Dataset entries

========

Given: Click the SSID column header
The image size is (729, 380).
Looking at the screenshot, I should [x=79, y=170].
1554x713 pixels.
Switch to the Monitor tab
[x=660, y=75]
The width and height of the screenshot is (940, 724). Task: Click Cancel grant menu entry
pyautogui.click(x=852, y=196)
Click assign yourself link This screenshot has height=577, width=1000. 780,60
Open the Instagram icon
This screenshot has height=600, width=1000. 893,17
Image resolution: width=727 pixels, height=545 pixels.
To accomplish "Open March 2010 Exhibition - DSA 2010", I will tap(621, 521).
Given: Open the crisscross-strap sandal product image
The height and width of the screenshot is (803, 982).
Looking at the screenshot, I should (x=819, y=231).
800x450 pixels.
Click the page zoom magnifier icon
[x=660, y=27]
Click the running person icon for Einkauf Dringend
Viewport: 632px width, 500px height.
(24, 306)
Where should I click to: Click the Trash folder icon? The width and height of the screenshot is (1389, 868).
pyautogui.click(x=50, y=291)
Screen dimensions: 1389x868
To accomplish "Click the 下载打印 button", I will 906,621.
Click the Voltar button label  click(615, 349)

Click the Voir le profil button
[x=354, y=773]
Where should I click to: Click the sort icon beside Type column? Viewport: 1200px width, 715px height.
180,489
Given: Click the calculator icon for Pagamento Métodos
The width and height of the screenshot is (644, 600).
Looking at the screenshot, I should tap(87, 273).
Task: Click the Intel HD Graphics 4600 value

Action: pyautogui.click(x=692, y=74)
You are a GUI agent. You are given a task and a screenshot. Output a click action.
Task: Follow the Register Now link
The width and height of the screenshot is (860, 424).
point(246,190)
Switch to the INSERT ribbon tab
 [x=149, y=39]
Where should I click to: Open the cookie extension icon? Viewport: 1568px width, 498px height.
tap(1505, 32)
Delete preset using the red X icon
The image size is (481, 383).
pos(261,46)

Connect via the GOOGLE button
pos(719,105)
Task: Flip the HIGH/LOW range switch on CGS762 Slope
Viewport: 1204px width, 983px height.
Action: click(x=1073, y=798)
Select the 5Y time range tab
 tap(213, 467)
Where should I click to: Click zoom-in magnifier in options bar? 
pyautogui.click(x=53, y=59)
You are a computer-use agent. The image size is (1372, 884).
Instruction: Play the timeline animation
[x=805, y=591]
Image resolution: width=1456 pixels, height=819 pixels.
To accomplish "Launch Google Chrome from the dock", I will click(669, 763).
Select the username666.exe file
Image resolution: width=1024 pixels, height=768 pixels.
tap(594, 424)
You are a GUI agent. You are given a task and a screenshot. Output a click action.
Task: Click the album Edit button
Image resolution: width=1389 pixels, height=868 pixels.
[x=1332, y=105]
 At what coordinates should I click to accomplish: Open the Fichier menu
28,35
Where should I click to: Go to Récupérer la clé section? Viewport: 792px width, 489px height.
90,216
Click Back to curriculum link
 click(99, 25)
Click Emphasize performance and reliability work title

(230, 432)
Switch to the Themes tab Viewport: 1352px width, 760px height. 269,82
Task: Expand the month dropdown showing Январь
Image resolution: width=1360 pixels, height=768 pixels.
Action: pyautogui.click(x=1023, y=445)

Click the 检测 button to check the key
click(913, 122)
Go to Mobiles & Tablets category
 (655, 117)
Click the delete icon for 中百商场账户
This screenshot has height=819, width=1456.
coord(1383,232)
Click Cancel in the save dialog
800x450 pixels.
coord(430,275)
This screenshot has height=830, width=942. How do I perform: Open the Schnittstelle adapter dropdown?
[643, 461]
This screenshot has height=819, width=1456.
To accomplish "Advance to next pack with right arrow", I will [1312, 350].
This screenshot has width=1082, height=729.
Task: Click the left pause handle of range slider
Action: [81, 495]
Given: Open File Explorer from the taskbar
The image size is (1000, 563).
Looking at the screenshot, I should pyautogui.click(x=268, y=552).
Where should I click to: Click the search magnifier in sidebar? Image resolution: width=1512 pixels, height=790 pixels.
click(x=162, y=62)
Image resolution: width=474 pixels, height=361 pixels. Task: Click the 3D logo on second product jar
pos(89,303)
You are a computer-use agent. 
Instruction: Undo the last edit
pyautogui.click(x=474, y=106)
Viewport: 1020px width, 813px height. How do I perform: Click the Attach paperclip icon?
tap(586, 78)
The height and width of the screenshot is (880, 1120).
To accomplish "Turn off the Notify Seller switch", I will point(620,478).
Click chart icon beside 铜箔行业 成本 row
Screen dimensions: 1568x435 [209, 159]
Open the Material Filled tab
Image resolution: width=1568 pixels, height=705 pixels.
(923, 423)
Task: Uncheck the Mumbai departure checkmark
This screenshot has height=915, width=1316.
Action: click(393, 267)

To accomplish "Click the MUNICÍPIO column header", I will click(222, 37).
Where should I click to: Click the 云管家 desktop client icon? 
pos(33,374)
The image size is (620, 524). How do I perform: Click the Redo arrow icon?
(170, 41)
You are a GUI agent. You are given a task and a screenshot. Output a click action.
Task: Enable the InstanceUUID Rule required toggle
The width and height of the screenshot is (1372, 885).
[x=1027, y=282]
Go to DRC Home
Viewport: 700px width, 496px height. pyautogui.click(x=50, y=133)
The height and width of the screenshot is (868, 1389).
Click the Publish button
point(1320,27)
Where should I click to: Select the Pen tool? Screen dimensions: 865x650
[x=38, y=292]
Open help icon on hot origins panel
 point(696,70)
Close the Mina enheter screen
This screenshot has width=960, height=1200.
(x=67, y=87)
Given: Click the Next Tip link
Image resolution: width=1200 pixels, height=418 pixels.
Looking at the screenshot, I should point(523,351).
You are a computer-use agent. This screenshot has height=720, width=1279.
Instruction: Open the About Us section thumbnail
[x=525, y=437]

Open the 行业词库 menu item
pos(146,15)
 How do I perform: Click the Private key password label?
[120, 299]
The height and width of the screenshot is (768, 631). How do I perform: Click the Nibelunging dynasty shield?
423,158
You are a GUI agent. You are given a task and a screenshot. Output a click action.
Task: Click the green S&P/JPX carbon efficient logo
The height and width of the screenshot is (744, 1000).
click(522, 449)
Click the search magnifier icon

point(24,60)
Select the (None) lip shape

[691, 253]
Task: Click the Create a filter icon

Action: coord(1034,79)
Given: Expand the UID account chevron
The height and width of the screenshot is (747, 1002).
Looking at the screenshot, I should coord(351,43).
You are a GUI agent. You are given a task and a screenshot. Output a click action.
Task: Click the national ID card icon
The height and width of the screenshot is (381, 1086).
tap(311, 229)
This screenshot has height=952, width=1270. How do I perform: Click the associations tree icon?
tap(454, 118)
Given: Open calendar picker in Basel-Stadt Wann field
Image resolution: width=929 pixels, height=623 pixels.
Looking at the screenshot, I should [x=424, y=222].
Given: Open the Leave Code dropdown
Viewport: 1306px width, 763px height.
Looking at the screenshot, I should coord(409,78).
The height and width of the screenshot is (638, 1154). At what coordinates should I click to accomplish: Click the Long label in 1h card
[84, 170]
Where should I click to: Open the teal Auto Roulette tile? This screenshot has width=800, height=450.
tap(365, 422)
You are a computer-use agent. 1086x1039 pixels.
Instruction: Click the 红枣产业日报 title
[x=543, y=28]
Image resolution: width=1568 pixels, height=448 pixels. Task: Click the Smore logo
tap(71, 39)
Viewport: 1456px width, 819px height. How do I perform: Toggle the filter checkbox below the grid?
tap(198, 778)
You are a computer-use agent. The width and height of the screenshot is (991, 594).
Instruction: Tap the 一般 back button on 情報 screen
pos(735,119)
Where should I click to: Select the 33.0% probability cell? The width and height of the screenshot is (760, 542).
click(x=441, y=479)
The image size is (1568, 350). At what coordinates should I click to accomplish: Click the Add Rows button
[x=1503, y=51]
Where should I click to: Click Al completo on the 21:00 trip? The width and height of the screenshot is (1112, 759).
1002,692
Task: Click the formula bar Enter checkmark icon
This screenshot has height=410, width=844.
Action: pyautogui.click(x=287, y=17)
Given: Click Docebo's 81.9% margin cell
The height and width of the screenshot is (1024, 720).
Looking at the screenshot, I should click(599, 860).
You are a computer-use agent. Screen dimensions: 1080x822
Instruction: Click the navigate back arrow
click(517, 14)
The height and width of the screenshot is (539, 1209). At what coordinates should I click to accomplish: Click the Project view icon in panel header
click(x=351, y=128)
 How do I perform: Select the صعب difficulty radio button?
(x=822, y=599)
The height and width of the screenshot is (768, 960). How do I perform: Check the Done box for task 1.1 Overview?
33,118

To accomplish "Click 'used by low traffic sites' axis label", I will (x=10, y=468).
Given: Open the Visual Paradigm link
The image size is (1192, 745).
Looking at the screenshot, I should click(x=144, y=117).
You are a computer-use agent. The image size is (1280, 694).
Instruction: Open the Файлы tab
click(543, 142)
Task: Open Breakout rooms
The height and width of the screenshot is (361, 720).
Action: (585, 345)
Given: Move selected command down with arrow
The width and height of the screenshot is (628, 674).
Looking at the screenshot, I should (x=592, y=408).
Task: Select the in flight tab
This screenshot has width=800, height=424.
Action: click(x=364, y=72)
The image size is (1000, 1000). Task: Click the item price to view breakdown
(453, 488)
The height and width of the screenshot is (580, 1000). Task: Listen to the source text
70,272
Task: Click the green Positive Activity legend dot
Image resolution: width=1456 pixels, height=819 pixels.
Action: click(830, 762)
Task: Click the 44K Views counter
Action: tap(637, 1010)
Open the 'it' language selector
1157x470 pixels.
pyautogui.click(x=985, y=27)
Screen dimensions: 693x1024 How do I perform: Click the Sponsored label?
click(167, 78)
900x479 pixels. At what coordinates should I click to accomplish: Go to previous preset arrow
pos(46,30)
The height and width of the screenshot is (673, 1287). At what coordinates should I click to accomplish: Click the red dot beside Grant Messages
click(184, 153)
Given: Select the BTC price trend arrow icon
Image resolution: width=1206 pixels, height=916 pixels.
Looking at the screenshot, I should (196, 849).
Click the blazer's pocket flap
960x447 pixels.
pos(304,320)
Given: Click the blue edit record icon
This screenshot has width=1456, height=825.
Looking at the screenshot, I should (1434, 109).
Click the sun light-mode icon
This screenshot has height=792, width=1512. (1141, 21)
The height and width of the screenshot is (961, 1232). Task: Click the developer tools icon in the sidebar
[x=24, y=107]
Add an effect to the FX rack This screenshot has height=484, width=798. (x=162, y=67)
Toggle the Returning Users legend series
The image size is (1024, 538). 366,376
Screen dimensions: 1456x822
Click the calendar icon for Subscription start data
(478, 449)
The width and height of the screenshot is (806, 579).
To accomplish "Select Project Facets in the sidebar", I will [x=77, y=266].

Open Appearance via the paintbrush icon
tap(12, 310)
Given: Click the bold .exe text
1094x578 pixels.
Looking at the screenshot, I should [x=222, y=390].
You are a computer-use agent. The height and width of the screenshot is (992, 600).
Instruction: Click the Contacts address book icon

========

**Aim of the exercise:**
Gather up, from the records above, each line where the word "green" appears.

**Exercise answer:**
Task: Click the green S&P/JPX carbon efficient logo
Task: Click the green Positive Activity legend dot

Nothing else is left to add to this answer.